2. **Think About Little Changes (Differentials!):** When $V$ and $T$ change just a tiny bit, $P$ also changes a tiny bit. We can find this small change in $P$ (which we call $dP$) by thinking about two things:
* **How $P$ changes when only $V$ moves:** Imagine $T$ is staying put. If $V$ changes, $P$ changes because $P$ is inversely related to $V$. Using a little calculus trick (like how the slope changes), the change in $P$ due to $V$ is like $-\frac{8.31 T}{V^2}$ multiplied by the change in $V$.
* **How $P$ changes when only $T$ moves:** Now, imagine $V$ is staying put. If $T$ changes, $P$ changes because $P$ is directly related to $T$. The change in $P$ due to $T$ is like $\frac{8.31}{V}$ multiplied by the change in $T$.

3. **Combine the Changes:** The total approximate change in $P$ is the sum of these two effects:
$dP \approx \left(-\frac{8.31 T}{V^2}\right) \times (\text{change in } V) + \left(\frac{8.31}{V}\right) \times (\text{change in } T)$.

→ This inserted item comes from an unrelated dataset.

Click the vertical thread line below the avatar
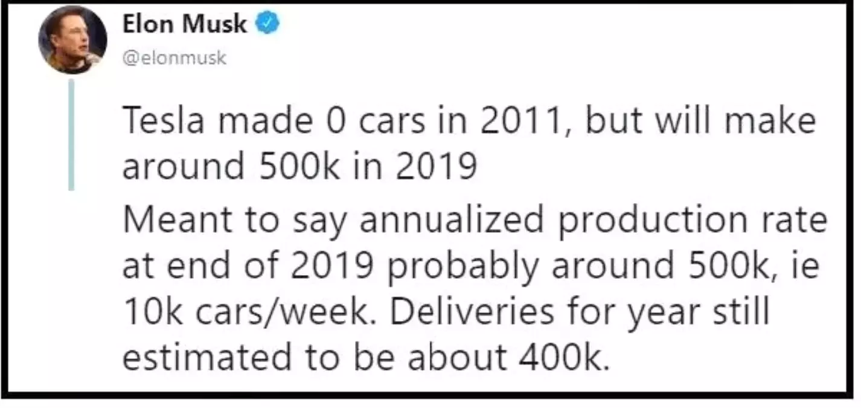Screen dimensions: 861x408 [x=71, y=134]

4. **Gather Our Numbers:**
* Initial Volume ($V$): 12 L
* Change in Volume ($dV$): $12.3 \text{ L} - 12 \text{ L} = 0.3 \text{ L}$
* Initial Temperature ($T$): 310 K
* Change in Temperature ($dT$): $305 \text{ K} - 310 \text{ K} = -5 \text{ K}$ (It went down!)

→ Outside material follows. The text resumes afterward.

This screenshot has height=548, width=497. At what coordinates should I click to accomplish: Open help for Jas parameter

We use the initial values of $V$ and $T$ in our formula to estimate the change.

5. **Plug and Calculate!**
Let's put all these numbers into our combined change formula:
$dP \approx \left(-\frac{8.31 \times 310}{12^2}\right) \times (0.3) + \left(\frac{8.31}{12}\right) \times (-5)$

* First part (change from volume):
$-\frac{8.31 \times 310}{144} \times 0.3 = -\frac{2576.1}{144} \times 0.3 \approx -17.89 \times 0.3 \approx -5.367$

* Second part (change from temperature):
$\frac{8.31}{12} \times (-5) = 0.6925 \times (-5) = -3.4625$

* Now, add these two parts together to get the total approximate change in pressure:
$dP \approx -5.367 - 3.4625 = -8.8295$

6. **Final Answer:** Rounding it to two decimal places, the approximate change in pressure is **-8.83 kPa**. This means the pressure went down!